The memory was, of all things, a loss. To the school's rival.
On Apr. 11, 2009 the Trojans travelled to Westwood to play UCLA. Ferguson had changed his team's starting rotation a couple games prior, switching his outside and opposite hitters. It's a bold move to make more than halfway through the season, and the five-set match against the Bruins became their third straight loss that year.
"When you're a coach at 'SC and you lose to UCLA, you don't ever want to feel good about it. But that's when I knew we were for real," he remembered. "That moment, losing at Pauley [Pavilion], that's when it was on. From that point."
Many of Ferguson's players call him "Fergie." It's a fitting name for a coach who is as unassuming and self-deprecating as they come.
Despite making it to the NCAA Final Four twice in the last four years (including a finals appearance that 2009 season), Ferguson credits the program's revival to the work of his staff and players.
"The 100 [wins] is great and I'm fortunate and I've had unbelievable coaches work with me and an unbelievable group of student-athletes over the time I've been here," he said. "Without them, it's nothing."
As with any coach who has winning on the mind, Ferguson adds:
"But for us, it's about that two-game winning streak in May."
Currently boasting a 100-62 record, Ferguson has only lost eight games since the beginning of 2010. While the Trojans lost star players Murphy Troy and Riley McKibbin, who are now playing professionally overseas, the Trojans' head coach somehow replaced them and managed to continue the program's winning ways.
"I think it's wild to look at him as a coach and what he's done with this program. I know when he first got here it was not a winning program and the recruiting classes that he brought in, he's really just turned this program around," co-captain Steve Shandrick said.
Shandrick, who is hitting at a .474 clip through 19 games, believes Ferguson has been so successful because he's not a coach who beats you when you're down or hypes you up more than necessary.
"He feels the vibe of the guys in the gym and knows when to turn it on and when to let loose a little bit," Shandrick said. "He's always cracking jokes, but he can crack the whip and be strict when it counts."
As Ferguson builds his legacy with each new win, he exudes a tremendous amount of gratitude for having what he calls the "perfect job." He said he is reminded of it every day in various ways.
"It can go from interacting with student athletes every day -- these guys that we are in the gym with every day are so sharp both mentally and physically -- to going to the monthly coaches' meetings and sitting in a room with Peter Smith and Jovan [Vavic] and Mick [Haley] and [Michael Cooper] and all these multiple-time champions and Pat Haden. To be part of the same group every day, that's pretty cool."
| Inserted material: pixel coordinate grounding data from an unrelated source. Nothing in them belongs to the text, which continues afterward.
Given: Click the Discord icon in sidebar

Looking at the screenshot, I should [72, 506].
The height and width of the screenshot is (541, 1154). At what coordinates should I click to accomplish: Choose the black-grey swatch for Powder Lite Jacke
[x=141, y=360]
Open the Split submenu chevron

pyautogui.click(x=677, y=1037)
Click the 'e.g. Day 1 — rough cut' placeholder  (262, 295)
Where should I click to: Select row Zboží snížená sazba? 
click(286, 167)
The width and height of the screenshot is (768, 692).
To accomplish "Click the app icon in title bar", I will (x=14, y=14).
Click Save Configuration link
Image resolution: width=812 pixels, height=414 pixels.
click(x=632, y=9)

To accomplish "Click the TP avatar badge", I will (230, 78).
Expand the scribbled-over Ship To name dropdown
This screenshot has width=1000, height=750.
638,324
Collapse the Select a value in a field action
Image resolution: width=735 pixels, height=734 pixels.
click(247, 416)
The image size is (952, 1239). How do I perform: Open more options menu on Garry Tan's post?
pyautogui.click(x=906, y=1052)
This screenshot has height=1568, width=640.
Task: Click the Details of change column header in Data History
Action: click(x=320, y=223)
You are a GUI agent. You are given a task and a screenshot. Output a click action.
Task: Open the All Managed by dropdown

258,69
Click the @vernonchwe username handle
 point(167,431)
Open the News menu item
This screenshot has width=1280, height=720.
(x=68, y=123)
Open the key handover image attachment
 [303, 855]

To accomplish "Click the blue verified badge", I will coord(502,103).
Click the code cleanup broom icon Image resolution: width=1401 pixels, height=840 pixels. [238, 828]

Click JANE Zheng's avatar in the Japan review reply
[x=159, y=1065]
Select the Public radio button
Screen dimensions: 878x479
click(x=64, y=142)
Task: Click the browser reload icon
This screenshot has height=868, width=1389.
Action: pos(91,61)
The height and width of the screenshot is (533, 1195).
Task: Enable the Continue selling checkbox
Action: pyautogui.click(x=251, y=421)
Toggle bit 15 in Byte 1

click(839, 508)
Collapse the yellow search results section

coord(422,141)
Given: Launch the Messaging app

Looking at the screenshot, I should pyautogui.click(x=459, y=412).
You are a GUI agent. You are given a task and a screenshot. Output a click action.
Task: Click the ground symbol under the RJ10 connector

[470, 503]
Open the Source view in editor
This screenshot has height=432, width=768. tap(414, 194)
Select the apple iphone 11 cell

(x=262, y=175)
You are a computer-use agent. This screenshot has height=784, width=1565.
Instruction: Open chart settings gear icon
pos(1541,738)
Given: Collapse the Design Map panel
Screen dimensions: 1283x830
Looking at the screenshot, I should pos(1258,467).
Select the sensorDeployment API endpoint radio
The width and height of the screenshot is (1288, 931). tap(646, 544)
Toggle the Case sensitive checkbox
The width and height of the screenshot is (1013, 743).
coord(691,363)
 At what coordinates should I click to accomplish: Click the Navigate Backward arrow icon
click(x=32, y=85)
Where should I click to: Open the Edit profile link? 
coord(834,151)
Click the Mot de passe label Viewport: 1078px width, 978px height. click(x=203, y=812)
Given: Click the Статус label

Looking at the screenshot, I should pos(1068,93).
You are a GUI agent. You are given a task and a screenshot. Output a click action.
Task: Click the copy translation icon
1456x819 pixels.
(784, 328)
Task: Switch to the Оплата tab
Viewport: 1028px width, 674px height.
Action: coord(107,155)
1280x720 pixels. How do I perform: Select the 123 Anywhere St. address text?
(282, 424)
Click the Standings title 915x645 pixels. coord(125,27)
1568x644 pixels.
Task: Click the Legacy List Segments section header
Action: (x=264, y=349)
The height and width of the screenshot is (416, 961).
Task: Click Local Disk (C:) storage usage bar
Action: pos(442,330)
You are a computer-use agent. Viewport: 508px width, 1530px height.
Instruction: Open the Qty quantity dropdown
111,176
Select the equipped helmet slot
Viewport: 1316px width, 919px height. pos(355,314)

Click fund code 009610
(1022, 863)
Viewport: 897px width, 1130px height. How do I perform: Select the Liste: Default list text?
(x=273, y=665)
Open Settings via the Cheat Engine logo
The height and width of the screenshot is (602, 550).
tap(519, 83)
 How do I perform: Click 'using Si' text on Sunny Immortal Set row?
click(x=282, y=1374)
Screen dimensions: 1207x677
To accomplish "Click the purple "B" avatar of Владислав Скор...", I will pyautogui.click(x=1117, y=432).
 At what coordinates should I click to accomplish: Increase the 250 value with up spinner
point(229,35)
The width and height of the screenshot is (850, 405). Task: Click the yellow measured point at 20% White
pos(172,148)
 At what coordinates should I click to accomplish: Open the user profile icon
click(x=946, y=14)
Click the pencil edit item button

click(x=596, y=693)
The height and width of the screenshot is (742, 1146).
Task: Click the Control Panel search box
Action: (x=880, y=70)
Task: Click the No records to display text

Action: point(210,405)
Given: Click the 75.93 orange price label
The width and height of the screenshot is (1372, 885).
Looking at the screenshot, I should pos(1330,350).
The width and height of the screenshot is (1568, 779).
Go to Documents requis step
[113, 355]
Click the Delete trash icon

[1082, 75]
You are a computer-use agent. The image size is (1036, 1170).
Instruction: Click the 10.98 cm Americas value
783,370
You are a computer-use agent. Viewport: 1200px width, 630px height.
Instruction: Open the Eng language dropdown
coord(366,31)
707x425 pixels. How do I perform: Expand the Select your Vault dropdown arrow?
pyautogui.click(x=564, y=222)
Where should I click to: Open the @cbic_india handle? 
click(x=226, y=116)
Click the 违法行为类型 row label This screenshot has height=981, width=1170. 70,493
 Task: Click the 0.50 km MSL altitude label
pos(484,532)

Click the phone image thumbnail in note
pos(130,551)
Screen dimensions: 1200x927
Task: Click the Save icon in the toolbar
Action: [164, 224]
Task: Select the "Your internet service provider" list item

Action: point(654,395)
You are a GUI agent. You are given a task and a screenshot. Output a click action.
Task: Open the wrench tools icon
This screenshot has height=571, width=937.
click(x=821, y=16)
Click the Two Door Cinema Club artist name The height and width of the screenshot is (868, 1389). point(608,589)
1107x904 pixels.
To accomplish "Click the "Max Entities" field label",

Ferguson's gratitude runs deep, as he even discussed a profound respect for UCLA head coach Al Skates, who will retire this season after 50 years of coaching the Bruins to 19 national championships. Ferguson loved beating Skates in his first year as a head coach, but he loved learning from him, too. He's even married to a former UCLA volleyball player, Brenn Larson.
But don't worry about where his alliance lies: his blood is Trojan cardinal. As the son of two USC alumni, Ferguson said he doesn't feel like it's only his sixth year at the university.
"No it feels like I've been here 100," Ferguson joked. "Growing up, my folks knew the football coaching staff in the 70s. I have mentally and emotionally been connected to the school in some capacity."
And now the connection is physical, as he helps these Trojans continue their winning ways and pack the history books while enjoying the moments along the way.
"This is one of the coolest jobs. I think we give Disneyland a run for their money in the happiest place on Earth," he said. "Sometimes it's a player cracking a joke in the video room. Or I remember one game this year standing up, holding my daughter during the national anthem.
"Stuff like that. There's so many different positives every day in so many different ways."